Task description: Lines in the entries below where the word "green" shows up should each be copied.

□ □ □ □ □

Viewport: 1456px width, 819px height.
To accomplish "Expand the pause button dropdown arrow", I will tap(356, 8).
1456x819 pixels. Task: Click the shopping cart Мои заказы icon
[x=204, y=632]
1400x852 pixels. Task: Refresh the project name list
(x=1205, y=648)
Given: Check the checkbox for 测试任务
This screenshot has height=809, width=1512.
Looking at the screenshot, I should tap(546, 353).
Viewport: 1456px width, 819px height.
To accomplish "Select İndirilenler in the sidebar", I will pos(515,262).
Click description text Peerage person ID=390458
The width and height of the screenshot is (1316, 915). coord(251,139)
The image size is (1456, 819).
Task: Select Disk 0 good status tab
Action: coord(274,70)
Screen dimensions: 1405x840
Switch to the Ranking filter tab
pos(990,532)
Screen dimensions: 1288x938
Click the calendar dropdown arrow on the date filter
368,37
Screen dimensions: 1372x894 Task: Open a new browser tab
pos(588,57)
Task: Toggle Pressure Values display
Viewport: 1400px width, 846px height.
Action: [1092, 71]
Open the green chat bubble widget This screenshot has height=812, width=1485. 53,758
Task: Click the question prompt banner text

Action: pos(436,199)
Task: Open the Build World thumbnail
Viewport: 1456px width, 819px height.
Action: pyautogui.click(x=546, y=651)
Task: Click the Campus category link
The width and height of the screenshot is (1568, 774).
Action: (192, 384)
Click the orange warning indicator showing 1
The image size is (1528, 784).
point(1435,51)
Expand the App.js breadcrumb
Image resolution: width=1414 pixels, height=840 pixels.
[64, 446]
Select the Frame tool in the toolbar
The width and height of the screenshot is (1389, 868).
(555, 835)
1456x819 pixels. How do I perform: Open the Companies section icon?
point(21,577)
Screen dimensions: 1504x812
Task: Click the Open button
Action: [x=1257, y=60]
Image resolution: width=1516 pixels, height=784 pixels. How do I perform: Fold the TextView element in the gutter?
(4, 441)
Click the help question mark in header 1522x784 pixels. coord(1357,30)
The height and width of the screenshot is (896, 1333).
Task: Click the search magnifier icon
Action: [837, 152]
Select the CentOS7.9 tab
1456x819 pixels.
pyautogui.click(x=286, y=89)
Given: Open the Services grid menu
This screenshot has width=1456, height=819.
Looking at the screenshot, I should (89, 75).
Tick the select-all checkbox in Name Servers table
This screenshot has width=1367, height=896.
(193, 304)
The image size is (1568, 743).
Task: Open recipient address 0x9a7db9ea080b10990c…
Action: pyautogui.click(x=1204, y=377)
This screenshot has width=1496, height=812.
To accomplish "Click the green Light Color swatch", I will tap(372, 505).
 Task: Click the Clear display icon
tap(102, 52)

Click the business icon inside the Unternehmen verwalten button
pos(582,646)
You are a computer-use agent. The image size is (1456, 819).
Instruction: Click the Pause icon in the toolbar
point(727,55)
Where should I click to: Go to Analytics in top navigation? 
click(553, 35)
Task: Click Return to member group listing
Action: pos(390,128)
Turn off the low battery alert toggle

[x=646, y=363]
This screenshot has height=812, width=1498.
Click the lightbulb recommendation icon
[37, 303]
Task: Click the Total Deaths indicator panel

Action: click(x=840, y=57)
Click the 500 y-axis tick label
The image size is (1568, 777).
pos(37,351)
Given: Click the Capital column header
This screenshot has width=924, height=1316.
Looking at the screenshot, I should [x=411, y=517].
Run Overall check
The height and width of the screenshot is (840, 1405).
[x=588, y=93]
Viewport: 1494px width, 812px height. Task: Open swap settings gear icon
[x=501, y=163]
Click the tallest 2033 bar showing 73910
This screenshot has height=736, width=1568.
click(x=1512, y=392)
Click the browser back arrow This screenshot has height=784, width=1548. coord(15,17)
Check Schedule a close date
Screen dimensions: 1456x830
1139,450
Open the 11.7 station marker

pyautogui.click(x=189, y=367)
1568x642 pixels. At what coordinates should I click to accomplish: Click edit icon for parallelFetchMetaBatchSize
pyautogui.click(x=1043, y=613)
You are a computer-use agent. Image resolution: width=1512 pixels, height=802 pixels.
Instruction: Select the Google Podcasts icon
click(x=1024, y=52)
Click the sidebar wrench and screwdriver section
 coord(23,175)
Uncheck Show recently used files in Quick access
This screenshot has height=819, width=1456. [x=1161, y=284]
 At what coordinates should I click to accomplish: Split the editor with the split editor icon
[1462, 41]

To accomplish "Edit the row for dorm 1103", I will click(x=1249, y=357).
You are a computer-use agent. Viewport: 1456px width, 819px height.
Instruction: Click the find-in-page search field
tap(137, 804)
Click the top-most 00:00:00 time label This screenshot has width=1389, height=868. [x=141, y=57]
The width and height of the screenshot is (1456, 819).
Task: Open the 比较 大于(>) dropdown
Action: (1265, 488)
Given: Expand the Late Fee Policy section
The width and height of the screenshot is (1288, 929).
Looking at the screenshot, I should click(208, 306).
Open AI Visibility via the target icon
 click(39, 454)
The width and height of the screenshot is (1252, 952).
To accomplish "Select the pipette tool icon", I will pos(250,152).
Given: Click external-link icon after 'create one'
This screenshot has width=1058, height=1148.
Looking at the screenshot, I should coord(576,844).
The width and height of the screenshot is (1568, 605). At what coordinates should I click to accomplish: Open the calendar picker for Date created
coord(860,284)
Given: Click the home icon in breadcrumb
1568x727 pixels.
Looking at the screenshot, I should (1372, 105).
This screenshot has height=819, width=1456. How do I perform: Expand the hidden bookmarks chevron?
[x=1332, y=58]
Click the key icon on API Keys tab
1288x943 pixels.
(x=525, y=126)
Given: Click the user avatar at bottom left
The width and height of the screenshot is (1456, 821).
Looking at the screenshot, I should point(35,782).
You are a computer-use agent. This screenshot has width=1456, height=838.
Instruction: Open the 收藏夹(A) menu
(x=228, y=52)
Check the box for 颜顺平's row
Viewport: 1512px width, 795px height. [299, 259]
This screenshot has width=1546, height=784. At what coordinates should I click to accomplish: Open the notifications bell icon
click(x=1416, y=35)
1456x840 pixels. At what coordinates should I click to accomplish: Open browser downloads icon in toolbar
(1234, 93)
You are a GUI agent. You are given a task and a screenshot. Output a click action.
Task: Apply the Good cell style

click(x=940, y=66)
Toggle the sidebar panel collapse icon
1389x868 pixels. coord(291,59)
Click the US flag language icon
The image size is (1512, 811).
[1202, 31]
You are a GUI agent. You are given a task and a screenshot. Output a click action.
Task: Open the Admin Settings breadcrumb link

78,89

□ □ □ □ □

Response to this exercise:
Open the green chat bubble widget This screenshot has height=812, width=1485. 53,758
To accomplish "Click the green Light Color swatch", I will tap(372, 505).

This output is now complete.